How does the youth perceive democracy given the history of general elections in the post-colonial city of Nairobi, Kenya?

Kenya has had a tumultuous history with general elections. In a country with 42 ethnic tribes, post-election ethnic based violence has been witnessed in both the 2007 and 2017 general elections. After the first round of general elections in 2017, the Supreme Court issued a landmark ruling for the nullification of the results and fresh Presidential elections were conducted on the 26th of October 2017. This makes Kenya the third country in the world and the first in Africa to nullify a Presidential election (Tubei 2017).

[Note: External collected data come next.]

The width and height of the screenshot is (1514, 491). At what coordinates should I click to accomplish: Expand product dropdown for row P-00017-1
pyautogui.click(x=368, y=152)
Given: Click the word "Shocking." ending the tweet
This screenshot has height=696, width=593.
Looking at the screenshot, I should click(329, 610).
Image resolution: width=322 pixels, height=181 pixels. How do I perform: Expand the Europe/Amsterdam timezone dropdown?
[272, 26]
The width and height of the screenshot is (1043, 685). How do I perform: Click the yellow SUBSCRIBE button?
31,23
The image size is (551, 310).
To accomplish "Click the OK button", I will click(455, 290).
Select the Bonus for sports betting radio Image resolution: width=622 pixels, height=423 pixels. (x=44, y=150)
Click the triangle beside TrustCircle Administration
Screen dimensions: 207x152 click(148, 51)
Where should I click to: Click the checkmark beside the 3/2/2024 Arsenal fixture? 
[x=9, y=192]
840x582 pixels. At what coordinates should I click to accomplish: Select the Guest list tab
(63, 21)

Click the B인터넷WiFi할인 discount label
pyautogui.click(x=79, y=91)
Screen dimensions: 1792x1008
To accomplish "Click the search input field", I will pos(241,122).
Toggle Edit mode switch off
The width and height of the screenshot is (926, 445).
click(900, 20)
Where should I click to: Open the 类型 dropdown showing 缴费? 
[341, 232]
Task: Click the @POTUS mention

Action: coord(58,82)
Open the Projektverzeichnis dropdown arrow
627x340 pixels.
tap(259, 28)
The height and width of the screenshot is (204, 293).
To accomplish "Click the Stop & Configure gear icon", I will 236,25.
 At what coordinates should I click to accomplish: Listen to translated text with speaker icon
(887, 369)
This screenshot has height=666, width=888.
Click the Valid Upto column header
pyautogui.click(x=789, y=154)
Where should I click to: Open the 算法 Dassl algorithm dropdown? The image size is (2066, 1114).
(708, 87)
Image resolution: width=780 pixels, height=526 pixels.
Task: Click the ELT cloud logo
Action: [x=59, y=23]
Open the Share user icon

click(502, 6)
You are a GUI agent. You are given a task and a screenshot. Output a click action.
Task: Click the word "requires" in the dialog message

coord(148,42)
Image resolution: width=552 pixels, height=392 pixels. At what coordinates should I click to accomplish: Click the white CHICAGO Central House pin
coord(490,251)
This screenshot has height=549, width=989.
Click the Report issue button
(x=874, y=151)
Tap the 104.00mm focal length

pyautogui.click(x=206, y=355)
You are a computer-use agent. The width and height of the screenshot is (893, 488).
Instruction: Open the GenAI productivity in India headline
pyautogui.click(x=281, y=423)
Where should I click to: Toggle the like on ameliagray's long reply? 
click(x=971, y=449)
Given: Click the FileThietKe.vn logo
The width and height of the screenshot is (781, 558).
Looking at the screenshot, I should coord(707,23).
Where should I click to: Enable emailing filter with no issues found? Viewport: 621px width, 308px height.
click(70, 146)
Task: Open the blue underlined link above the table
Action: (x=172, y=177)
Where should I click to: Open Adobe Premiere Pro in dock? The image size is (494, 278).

With ’67% of all voting-age citizens in Kenya being young people below the age of 35 (Kenya National Youth Charter 2012, 12) the youth form an integral part of the voting population. The purpose of this study is to explore the main research question: How does the youth perceive democracy given the history of general elections in post-colonial Nairobi, Kenya? Majority of the academic research surrounding Kenyan elections and democracy is quantitative in nature and is centered on ethnicity and politics. There is a gap in qualitative literature on the relationship between young people and issues surrounding democracy within a post-colonial framework.

This research adopts the theoretical lenses of post-colonialism and constructivism. The use of qualitative semi-structured interviews is done to understand the ways in which young people construct their realities and understandings of democracy and how this affects their participation. This thesis suggests that although the youth remain generally optimistic about democracy, young people believe that democracy is not equally available to all citizens. The negative perceptions of the way in which democracy functions are influenced by concerns such as power grabs, the lack of inclusivity in decision making, the lack of accountability and transparency during general elections and semi-functioning media control.

This research also finds that young people have adopted the use of coded language such as ‘we’ and ‘them’ which is reminiscent of colonial language, to negotiate sensitive conversations on democracy and politics, ethnicity, generational gaps and media. Analyzing this through a constructivist lense. This can be used as a tool of empowerment or a method of ethnic polarization.